In her performative theory of assembly, in which she takes up Arendt while criticizing her,
Butler inquires into these “conditions of appearance”: “what makes it possible to even come
before the law (a Kafkan question, to be sure)? It would seem that one has to have access or
standing, or that one has to be able to enter and to appear in some form.”16 To respond to the
limitations of such “conditions of appearance”, Butler suggests a political practice of developing
forms of interdependency that can transform the field of appearance. This political process is
one of – collective, interdependent – self-constitution.17 Among her examples for forms of
political assembly that highlight our interdependence and transform the realm of appearance
are Occupy Wall Street, the Arab spring, and Black Lives Matter. Picking up on Arendt’s
conception of the single “human right” – the “right to have rights” –, Butler claims a human
right to appear. As she argues, Arendt’s claiming a right to have rights is itself performative,
and so, of course, is Butler’s right to appear: It involves a “plural and performative positing of
eligibility where it did not exist before.”18 But how exactly is such a positing possible? Even if
we leave the question of the changed media conditions and the transformed character of today’s
public realm aside,19 we have to acknowledge, following Butler, the extent to which the intricate
conditions of appearing and the performative character of claiming a right to appear tend to
escape our grasp.20
Theater has a special capacity to bring this into view. Though a paradigmatic public space of
appearance, it is, however, a very peculiar one, in which not only do appearances occur, but the
question of what it means to appear and what it takes to do so is itself raised practically and
experimentally. Theater has exhibited, reflected and explored the politics of appearing in
various forms and settings throughout its history. If it is indeed a paradigmatic place of
appearing, of making visible in the here and now – as opposed, for instance, to other literary
forms like narration –, the question as to how theater can bring invisibility into view and put
the place of disappearance and exiting on display is particularly important.21
As theater can reveal, any present visibility in the here and now always relies on the realm of
the invisible. The space of theater is marked by the distinction between onstage and offstage
which underwrites any theatrical appearance and can itself be exposed theatrically.22
Furthermore, all theatrical visibility is given under the condition of a particular perspective
6
which renders any complete ‘overview’ impossible even as such overview may be presented as
desired. In this sense, the spectator is situated in a theatrical laboratory negotiating various
forms and dynamics of (in-)visibility. As a public space, and as a transitory and temporal space
of exception, the theater corresponds to and reflects upon other exceptional and transitory
spaces. In this way, its techniques and strategies of visibility and invisibility unfold a revelatory
and transformative potential with regard to the politics of appearance.

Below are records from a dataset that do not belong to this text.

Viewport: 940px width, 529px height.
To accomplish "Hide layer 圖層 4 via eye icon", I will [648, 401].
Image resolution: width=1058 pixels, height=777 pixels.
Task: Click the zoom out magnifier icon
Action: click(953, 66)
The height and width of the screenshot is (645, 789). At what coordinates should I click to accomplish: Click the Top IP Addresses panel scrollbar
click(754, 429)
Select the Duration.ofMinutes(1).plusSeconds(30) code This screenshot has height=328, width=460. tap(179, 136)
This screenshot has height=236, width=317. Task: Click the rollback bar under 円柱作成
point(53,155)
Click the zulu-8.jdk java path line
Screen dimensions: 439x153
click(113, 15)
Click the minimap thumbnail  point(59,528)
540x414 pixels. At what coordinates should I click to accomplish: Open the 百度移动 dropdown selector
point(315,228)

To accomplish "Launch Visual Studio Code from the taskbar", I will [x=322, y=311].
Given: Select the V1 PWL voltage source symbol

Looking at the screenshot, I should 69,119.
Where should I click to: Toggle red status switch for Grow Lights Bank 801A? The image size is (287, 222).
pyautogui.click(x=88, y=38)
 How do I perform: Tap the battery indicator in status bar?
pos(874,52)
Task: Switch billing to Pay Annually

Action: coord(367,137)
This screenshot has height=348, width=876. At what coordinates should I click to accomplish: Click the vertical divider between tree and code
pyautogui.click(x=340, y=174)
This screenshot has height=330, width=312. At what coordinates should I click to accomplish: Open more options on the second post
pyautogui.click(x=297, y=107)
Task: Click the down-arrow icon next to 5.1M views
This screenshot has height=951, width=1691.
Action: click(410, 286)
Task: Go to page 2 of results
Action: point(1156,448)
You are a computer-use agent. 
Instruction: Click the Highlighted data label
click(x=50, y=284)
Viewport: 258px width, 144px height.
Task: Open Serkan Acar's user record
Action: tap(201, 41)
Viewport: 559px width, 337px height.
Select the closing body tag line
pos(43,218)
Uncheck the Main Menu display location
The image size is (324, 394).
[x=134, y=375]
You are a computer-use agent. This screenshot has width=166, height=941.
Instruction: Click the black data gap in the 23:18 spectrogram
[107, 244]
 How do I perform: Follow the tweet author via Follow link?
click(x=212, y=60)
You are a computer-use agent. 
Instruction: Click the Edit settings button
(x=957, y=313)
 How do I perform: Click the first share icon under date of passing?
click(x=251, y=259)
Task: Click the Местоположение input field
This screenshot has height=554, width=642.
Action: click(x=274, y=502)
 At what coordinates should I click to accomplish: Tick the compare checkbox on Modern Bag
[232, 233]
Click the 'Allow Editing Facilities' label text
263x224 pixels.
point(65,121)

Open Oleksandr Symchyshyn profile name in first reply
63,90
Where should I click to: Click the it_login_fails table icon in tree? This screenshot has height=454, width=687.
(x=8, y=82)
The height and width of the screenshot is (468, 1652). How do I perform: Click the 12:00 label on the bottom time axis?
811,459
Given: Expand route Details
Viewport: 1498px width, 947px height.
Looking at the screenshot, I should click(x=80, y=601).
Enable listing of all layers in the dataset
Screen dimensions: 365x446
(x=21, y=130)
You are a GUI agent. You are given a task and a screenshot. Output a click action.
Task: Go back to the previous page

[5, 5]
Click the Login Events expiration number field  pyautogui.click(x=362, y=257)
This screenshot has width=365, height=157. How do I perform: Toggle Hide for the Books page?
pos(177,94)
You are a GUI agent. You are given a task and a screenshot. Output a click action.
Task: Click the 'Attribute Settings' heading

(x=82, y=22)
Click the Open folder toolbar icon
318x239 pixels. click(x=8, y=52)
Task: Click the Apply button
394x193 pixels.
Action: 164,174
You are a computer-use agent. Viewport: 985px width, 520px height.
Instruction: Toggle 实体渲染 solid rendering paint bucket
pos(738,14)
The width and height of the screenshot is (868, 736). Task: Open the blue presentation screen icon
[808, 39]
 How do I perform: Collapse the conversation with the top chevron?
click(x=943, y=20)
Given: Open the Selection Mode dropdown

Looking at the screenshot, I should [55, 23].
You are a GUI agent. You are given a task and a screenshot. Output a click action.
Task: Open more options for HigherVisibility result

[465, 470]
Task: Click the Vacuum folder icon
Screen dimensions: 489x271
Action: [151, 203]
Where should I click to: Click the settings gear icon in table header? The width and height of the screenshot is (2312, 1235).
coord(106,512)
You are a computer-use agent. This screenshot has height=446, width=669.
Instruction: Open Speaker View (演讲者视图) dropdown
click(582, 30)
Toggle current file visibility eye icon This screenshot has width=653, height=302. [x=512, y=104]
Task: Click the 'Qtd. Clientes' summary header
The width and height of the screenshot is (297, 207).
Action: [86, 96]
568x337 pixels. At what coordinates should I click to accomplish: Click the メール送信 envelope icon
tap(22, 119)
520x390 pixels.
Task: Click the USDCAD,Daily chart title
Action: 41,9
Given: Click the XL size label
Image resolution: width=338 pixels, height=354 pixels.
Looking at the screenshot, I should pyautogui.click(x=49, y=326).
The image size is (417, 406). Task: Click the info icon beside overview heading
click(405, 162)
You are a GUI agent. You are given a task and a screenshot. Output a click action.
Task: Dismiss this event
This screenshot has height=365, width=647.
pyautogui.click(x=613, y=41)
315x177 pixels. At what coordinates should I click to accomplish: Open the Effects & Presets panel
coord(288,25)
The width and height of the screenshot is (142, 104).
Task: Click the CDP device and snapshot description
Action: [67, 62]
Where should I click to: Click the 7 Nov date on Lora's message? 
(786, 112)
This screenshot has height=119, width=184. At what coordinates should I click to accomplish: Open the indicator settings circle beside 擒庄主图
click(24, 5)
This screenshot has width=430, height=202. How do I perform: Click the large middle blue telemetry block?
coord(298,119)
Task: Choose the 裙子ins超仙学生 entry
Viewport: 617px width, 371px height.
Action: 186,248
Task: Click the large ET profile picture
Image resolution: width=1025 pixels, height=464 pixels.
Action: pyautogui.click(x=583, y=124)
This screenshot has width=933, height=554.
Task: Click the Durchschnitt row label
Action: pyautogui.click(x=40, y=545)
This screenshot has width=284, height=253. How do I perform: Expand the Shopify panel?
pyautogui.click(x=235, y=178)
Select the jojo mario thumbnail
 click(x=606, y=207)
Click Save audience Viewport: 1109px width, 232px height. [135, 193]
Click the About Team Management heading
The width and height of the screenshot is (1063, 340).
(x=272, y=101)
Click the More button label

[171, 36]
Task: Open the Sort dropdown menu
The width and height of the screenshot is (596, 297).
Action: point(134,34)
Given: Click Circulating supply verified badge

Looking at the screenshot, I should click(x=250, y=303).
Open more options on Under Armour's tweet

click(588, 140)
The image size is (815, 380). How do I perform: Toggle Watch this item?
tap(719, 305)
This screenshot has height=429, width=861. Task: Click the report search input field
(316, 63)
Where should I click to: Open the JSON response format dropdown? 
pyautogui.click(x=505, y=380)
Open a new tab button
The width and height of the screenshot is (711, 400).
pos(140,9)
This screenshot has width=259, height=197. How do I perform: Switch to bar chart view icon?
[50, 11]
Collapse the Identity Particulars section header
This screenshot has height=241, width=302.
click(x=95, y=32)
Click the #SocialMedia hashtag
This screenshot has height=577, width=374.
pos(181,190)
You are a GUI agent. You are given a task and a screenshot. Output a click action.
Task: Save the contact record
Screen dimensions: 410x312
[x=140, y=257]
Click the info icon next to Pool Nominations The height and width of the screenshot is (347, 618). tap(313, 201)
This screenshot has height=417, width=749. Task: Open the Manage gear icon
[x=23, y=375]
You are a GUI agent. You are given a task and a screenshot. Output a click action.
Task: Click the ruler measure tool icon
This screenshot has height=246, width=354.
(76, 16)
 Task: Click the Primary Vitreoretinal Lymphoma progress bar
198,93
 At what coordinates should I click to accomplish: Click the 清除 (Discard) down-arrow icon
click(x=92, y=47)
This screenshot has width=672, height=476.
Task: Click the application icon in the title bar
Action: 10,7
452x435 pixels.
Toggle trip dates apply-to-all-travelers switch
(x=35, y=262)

The theatrical tradition since Brecht, in which Heiner Müllers Hamletmaschine has been
situated, and which has been labeled “post-dramatic”23, reveals the active role of the spectators
and challenges their routines of acknowledgement and avoidance, of directing and averting
their gaze. It thereby addresses the many who don’t get to appear in public, are hindered from
appearing, will not get seen or heard, or will appear in an indirect way, highlighting our own
role in this (that of the spectator). Such engaged and practical reflection is not limited to the
realm of theater, but expanded in forms of performance engaging with theatricality. In
“Resistance of the Object: Adrian Piper’s Theatricality”, Fred Moten brings out the constriction
of the gaze that Adrian Piper has addressed as a black performer. Her performance is deployed
in order to move beyond what Piper calls the “visual pathology” of racist categorization. “For
Piper, to be for the beholder is to be able to mess up or mess with the beholder.”24 Beholding
should conversely, in Moten’s view, be understood as the entrance into a scene, and that means,
into the context of the other. We have to enter the scene of the other if we want to challenge the
limits and boundaries of the space of appearance. To consider some important theatrical modes
of doing so, I will now turn to Müller’s play Hamletmaschine.
III.
The Exil Ensemble’s performance brings out mechanisms of externalization on different levels.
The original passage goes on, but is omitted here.